The worst case is different. If all keys collide into one bucket, lookup, insertion, and deletion may take O(n) time. Hash tables are therefore best understood as expected fast structures, not as unconditional constant time structures.

Resizing costs O(n) because every entry must be moved. Across a long sequence of insertions, this cost is usually amortized. If the table doubles its capacity when it grows, the average resizing cost per insertion remains constant.

Implementation Notes

Choose an initial capacity large enough for the expected workload when possible. This avoids repeated resizing during early growth.

Keep the load factor below a fixed threshold. For separate chaining, a threshold near 1.0 is common in simple implementations. For open addressing, the threshold is usually lower because long probe sequences appear quickly as the table fills.

Always store the original key, not only the hash code. Hash codes are not unique.

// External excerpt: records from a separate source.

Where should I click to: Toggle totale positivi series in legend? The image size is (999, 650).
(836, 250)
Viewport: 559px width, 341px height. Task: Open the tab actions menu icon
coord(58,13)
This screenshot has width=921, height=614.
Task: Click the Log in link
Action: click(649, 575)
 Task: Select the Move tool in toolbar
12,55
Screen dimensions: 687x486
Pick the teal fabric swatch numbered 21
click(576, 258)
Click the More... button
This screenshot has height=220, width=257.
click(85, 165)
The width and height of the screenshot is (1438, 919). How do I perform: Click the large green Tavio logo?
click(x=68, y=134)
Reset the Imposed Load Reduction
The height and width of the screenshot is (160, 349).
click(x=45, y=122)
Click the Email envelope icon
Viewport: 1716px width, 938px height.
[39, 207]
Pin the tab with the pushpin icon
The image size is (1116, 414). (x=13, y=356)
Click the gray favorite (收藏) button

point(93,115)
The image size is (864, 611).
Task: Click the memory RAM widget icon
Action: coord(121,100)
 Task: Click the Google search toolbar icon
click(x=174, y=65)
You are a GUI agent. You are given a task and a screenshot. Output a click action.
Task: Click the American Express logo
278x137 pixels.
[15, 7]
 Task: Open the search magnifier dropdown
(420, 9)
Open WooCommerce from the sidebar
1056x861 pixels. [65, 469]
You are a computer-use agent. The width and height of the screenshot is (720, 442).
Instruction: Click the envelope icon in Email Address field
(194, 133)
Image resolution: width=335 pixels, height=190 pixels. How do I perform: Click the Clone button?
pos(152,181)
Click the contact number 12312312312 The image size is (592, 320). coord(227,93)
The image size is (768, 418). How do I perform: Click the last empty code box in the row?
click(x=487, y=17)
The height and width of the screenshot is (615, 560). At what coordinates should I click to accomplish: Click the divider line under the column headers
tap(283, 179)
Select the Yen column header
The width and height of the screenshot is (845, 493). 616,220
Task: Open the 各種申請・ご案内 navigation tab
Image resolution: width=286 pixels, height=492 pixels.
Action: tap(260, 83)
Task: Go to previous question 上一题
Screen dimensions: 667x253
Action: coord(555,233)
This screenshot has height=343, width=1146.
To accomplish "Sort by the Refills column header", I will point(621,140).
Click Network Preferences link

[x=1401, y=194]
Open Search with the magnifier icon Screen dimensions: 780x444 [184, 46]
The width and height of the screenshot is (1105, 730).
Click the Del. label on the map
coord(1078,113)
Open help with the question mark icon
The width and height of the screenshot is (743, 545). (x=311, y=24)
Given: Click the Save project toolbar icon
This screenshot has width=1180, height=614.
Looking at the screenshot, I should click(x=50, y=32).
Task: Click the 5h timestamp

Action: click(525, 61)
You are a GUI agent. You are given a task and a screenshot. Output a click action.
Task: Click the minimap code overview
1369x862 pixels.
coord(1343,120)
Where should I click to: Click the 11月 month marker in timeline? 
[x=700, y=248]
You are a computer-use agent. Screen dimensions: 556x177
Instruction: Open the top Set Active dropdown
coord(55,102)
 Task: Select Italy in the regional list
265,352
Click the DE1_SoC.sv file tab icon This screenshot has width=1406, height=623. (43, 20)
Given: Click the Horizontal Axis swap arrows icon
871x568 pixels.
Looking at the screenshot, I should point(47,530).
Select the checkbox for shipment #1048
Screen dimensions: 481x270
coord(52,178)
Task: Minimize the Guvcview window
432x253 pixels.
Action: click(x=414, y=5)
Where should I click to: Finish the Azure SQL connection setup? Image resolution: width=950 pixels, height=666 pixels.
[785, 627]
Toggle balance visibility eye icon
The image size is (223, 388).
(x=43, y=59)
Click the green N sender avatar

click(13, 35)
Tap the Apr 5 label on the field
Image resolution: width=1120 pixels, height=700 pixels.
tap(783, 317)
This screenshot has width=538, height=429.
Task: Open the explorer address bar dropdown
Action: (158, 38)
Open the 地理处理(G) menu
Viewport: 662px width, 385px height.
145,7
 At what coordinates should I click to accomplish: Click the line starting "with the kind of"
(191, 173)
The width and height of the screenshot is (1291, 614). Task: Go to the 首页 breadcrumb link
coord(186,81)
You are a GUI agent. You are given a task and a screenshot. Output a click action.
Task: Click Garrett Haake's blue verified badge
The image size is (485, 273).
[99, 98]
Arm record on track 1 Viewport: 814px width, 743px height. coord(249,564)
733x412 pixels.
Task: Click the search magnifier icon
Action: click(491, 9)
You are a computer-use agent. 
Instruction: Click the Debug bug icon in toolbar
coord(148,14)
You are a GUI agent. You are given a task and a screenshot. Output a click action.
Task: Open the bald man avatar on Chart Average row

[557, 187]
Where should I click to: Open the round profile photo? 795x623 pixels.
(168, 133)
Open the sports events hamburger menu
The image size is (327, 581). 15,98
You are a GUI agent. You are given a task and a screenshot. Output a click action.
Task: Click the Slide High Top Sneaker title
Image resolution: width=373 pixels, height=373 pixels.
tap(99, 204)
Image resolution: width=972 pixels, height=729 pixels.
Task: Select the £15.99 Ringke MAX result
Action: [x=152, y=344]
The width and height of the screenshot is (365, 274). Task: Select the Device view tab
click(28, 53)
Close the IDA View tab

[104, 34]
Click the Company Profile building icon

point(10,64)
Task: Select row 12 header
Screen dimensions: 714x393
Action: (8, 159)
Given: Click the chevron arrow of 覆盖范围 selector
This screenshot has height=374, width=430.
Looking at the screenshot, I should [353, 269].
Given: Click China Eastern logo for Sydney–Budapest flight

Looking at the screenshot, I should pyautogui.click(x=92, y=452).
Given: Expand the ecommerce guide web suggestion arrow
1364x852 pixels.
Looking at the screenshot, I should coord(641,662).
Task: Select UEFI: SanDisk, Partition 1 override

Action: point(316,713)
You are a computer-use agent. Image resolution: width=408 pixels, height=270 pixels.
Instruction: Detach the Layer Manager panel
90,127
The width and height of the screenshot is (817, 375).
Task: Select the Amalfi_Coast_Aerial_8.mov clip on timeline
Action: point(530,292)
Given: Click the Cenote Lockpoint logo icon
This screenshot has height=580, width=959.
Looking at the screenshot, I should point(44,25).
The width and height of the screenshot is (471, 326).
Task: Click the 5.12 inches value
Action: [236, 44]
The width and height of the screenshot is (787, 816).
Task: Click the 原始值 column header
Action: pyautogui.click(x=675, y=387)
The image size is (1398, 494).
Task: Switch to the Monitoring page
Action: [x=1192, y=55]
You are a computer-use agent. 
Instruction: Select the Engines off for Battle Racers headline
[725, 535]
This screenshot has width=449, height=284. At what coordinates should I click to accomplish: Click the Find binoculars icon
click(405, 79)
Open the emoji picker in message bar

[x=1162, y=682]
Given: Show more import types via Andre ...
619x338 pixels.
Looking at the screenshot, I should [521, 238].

When keys are composite, hash all fields that participate in equality. If two records are considered equal by (user_id, timestamp), then the hash function must use both user_id and timestamp.

Avoid deriving bucket indexes by taking low bits from a weak hash function unless the table capacity and hash function are designed together. Poor mixing can create severe clustering.

Example

Suppose the table has 8 buckets and the following simplified hash results.

Key	Hash	Bucket
`"cat"`	19	3
`"dog"`	11	3
`"ant"`	20	4
`"owl"`	29	5

Both "cat" and "dog" land in bucket 3 because their hashes have the same remainder modulo 8.

bucket 0: empty
bucket 1: empty
bucket 2: empty
bucket 3: ("cat", value), ("dog", value)
bucket 4: ("ant", value)
bucket 5: ("owl", value)
bucket 6: empty
bucket 7: empty

A lookup for "dog" computes bucket 3, scans that bucket, compares "dog" with each stored key, and returns the value attached to "dog".

Common Mistakes

Do not assume that equal hash codes imply equal keys. The table must still compare keys.

Do not forget to rehash after resizing. Copying buckets directly into a larger array breaks lookup because bucket indexes depend on capacity.

Do not let the load factor grow without bound. A table that never resizes eventually behaves like a collection of long lists.

Do not use a hash function that ignores part of the key. If equality uses multiple fields but hashing uses only one, collisions become more likely and performance becomes unstable.

Do not benchmark only random inputs. Random inputs often hide clustering problems that appear in real keys, such as paths, timestamps, user identifiers, and sequential strings.